__Requirements__. Swap "circle" for "dot" throughout the listing, starting with the line that contains "Select the Broadway" and going on through the line that contains "(x=202, y=48)". Give back only those lines, with nothing else changed.

__Dataset records__.
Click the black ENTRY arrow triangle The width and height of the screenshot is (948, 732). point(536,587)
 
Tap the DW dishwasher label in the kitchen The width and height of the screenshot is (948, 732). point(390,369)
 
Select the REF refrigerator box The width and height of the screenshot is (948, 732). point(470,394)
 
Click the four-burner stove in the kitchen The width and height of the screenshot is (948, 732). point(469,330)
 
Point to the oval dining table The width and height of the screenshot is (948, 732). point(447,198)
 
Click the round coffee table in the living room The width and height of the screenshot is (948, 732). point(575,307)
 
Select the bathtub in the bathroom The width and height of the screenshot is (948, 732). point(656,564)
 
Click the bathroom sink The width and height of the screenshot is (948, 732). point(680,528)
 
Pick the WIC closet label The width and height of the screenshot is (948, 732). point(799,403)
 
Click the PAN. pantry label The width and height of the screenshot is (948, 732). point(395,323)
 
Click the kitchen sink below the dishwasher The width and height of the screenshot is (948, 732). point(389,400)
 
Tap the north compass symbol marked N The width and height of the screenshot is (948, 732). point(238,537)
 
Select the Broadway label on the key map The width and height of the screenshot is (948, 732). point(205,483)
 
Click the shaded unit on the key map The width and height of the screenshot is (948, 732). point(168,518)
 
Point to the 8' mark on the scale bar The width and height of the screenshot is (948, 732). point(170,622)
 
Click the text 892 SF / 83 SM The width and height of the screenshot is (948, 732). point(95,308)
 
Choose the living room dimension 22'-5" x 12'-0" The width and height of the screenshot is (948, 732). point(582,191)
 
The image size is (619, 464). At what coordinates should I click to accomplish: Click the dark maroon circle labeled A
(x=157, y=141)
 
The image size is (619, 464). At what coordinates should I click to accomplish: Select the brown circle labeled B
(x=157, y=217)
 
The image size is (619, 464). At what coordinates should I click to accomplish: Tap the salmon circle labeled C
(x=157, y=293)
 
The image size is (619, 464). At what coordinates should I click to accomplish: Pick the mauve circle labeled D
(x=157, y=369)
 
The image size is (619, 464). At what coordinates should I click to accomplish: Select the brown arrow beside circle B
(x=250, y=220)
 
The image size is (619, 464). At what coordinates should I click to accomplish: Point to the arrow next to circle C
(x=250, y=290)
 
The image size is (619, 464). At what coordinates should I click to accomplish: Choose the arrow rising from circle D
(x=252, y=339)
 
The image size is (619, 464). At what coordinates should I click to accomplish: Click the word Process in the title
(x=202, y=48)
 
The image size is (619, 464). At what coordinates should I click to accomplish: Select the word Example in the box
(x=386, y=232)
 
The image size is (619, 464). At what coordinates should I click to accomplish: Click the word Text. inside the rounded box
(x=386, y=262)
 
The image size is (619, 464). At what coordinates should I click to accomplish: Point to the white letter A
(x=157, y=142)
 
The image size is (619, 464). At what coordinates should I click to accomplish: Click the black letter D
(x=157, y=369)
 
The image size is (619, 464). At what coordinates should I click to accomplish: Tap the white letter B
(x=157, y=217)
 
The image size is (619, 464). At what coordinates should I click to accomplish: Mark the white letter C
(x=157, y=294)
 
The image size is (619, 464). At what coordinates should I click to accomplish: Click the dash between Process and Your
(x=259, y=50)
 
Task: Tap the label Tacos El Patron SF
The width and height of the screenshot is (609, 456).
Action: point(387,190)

---

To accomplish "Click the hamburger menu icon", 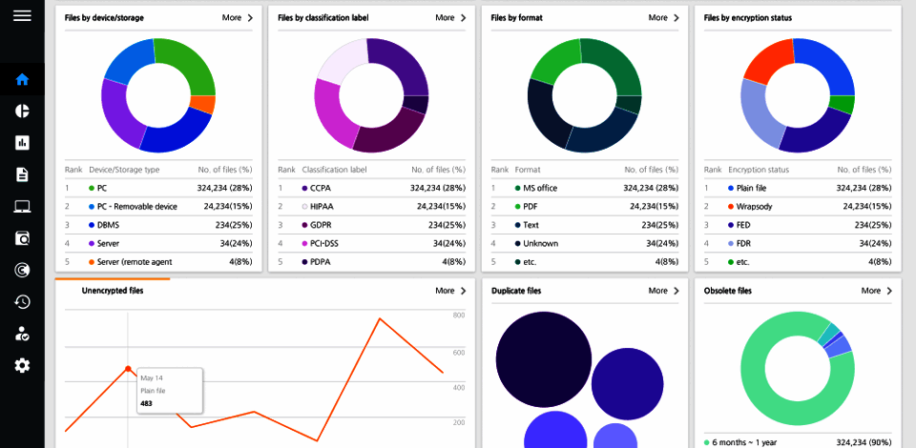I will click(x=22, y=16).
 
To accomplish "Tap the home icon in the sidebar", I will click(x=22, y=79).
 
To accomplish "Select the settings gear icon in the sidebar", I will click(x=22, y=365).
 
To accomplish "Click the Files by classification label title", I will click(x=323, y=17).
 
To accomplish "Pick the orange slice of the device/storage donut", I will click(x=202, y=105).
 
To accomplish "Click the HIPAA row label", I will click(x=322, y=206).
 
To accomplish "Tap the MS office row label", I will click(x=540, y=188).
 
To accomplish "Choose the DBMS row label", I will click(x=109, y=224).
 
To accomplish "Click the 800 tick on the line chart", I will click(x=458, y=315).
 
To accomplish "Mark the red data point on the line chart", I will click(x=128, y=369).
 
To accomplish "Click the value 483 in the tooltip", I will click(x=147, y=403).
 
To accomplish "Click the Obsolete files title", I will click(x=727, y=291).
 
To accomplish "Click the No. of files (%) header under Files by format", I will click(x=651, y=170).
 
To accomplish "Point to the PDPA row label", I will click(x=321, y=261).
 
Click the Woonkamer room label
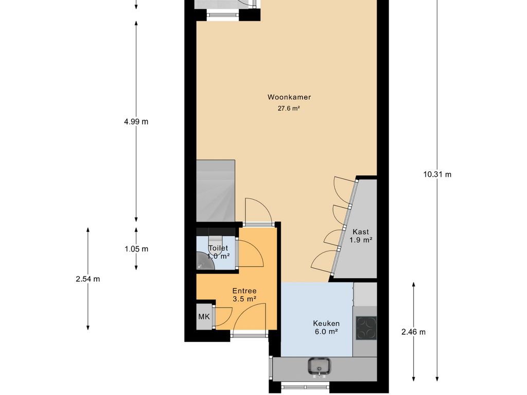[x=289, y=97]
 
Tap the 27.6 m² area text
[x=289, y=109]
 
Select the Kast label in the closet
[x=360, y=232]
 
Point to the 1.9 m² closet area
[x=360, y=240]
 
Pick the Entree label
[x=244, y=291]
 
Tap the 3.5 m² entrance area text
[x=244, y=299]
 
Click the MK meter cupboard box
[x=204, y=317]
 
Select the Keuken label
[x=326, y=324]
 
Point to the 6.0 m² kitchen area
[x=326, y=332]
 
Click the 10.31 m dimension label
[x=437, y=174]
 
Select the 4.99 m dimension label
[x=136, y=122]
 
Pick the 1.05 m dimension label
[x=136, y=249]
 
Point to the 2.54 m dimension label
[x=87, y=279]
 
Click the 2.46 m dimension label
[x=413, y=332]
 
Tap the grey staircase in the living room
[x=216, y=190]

__Solution to the exercise__.
Select the Broadway label on the key map The width and height of the screenshot is (948, 732). point(205,483)
 
Click the shaded unit on the key map The width and height of the screenshot is (948, 732). point(168,518)
 
Point to the 8' mark on the scale bar The width and height of the screenshot is (948, 732). point(170,622)
 
Click the text 892 SF / 83 SM The width and height of the screenshot is (948, 732). point(95,308)
 
Choose the living room dimension 22'-5" x 12'-0" The width and height of the screenshot is (948, 732). point(582,191)
 
The image size is (619, 464). At what coordinates should I click to accomplish: Click the dark maroon dot labeled A
(x=157, y=141)
 
The image size is (619, 464). At what coordinates should I click to accomplish: Select the brown dot labeled B
(x=157, y=217)
 
The image size is (619, 464). At what coordinates should I click to accomplish: Tap the salmon dot labeled C
(x=157, y=293)
 
The image size is (619, 464). At what coordinates should I click to accomplish: Pick the mauve dot labeled D
(x=157, y=369)
 
The image size is (619, 464). At what coordinates should I click to accomplish: Select the brown arrow beside dot B
(x=250, y=220)
 
The image size is (619, 464). At what coordinates should I click to accomplish: Point to the arrow next to dot C
(x=250, y=290)
 
The image size is (619, 464). At what coordinates should I click to accomplish: Choose the arrow rising from dot D
(x=252, y=339)
 
The image size is (619, 464). At what coordinates should I click to accomplish: Click the word Process in the title
(x=202, y=48)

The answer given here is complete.